However, rollbacks will happen. My configured (intentional) input latency is currently 2 frames, meaning any connection with a ping higher than $$\frac{2}{60Hz} \approx 33ms$$ would have rollbacks any time a player press a button.

The main issue with the naive approach, is that whenever rollbacks happen, any sound effects happening within the interval and now would be played again, playing on top of the already playing sound effects, just slightly offset.

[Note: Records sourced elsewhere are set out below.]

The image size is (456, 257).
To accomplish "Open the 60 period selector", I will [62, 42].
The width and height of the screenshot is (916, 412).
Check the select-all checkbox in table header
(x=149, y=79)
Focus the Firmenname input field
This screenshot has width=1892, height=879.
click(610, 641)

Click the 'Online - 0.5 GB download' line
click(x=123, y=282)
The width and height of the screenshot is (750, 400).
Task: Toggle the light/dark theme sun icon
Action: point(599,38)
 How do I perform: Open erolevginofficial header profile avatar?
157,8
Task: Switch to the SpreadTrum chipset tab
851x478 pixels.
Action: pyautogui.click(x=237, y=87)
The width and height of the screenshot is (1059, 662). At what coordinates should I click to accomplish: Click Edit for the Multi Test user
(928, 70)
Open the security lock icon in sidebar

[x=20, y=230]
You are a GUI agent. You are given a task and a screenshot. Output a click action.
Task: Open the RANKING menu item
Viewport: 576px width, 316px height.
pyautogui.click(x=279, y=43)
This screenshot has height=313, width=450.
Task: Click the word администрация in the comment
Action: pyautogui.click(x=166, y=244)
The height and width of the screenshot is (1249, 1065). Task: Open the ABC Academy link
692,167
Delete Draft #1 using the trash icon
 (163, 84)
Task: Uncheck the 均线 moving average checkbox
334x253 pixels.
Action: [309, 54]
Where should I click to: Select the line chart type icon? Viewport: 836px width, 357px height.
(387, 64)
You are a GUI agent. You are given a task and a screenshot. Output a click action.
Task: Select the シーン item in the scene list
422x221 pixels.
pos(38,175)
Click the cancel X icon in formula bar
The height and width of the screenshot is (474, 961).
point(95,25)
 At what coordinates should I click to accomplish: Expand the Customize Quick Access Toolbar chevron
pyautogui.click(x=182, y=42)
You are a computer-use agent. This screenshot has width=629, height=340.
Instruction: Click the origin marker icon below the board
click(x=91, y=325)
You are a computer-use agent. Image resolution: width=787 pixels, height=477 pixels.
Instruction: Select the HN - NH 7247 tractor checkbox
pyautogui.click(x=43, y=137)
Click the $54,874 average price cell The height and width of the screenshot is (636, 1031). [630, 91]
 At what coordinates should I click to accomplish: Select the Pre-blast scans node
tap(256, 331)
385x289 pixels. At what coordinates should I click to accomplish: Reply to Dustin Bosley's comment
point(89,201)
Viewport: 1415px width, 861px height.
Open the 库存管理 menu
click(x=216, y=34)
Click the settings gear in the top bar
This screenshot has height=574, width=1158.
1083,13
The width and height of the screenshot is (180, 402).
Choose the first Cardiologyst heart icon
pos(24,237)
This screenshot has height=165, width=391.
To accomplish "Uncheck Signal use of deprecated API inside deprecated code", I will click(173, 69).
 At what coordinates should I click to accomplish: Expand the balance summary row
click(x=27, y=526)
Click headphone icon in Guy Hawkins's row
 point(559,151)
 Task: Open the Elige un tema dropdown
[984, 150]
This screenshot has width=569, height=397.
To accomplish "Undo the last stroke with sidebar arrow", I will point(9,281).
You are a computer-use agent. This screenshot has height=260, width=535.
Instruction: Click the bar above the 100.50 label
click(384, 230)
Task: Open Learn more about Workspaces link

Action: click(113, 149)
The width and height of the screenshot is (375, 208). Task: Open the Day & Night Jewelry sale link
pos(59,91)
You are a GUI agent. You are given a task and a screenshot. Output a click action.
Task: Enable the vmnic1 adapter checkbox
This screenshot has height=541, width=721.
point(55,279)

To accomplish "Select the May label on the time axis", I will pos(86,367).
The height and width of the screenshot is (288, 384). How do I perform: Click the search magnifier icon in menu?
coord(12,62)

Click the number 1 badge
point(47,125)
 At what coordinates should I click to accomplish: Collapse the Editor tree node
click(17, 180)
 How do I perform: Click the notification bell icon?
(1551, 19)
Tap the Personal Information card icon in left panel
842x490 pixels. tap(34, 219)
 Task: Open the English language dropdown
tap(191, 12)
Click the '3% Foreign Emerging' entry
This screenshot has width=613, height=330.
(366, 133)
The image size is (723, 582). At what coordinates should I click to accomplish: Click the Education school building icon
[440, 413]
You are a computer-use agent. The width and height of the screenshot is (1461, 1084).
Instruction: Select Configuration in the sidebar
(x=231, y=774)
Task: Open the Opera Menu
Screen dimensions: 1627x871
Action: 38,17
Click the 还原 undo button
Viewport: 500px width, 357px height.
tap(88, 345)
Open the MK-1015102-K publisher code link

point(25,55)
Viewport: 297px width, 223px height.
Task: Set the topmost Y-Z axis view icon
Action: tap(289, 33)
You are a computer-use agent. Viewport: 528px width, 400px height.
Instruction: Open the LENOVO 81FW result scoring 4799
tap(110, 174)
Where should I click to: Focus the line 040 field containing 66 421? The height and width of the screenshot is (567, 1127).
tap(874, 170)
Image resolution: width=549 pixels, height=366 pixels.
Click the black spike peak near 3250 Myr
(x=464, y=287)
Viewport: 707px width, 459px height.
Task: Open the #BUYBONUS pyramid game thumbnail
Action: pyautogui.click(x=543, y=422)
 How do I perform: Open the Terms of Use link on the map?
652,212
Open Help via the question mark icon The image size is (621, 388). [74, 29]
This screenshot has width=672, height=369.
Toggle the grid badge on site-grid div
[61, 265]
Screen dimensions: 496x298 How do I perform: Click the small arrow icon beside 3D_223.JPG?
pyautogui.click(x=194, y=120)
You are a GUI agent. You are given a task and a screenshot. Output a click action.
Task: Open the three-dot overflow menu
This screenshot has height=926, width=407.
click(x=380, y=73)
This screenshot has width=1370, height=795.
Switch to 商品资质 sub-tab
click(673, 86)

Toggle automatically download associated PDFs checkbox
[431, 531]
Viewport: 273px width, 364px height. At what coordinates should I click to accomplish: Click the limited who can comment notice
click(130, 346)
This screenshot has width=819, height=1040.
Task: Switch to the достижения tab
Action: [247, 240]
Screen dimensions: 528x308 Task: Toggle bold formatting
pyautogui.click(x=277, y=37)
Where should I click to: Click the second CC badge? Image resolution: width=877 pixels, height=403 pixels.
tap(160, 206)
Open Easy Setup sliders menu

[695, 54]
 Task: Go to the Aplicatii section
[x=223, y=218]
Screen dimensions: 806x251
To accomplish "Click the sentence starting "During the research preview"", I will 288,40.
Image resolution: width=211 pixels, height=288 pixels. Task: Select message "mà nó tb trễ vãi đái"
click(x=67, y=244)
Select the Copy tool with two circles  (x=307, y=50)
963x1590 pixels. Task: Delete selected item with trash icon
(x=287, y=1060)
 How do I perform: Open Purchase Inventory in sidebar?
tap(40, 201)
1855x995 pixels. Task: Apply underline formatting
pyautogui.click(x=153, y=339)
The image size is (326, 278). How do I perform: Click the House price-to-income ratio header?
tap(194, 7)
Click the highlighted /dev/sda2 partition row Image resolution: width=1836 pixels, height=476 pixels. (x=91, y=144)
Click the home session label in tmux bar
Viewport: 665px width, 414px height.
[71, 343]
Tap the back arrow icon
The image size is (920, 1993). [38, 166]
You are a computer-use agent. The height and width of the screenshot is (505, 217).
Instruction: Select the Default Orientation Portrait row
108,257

This is obviously not what we want.

Before I present my solution, lets look at a few other scenarios:

Scenario A - Late events

We predict that the other player will keep doing nothing
In the meantime, the other player presses the jump button
We receive the input for the jump "too late", after the configured ggrs session input delay. bevy_ggrs will now roll back to before the first frame we mis-predicted, and simulate enough frames to catch up again.

In this case, the naive approach would probably have been ok, the sound would just be played a few frames too late, and may not match the game state perfectly.

Scenario B - Incorrectly predicted/aborted events

The other player is running towards a blazing fire, full speed.
We predict they will keep holding the run button, and start playing a burn-and-die sound on our end
In the meantime, the other player actually pressed the opposite direction, last minute, barely avoiding the fire. So we have to roll back, and re-simulate the game state as though the player never died.

With the naive approach, the burn-and-die sound would have already started playing, and will just keep playing, even though nobody actually died, leaving our players confused. It would be better to either stop the sound effect abruptly or perhaps quickly fade out the burn-and-die sound, so it causes minimal confusion.

What you want to do in this case probably depends on the nature of the actual sound effect.

Scenario C - Wrongly timed events

Consider the scenario above, but the other player's timing is less fortunate, and they try to stop, slowing down, but still burns and dies in the fire. In both the predicted and the actual state, the player dies. We will just have started playing the sound effect slightly too early. In this case, depending on the timing and nature of the sound effects, it's probably best to just keep playing the sound effect, and ignore the time offset.

Finding a proper solution

To sum, an ideal solution would:

(obviously) Not play the same sound effect multiple times whenever rollbacks happen
Still play the sound effect when input arrives late (Scenario A)
On time-critical sound effects, seek to the correct place in the sound file, both on lost events (Scenario A) and on wrongly timed events (Scenario C)
On not time-critical sound effects, start the sound effect on lost events (Scenario A)
On not time-critical sound effects, keep playing the sound effect on wrongly timed events (Scenario A)
Stop sound effects for mis-predicted events (Scenario B). Either by clipping or fading out rather quickly.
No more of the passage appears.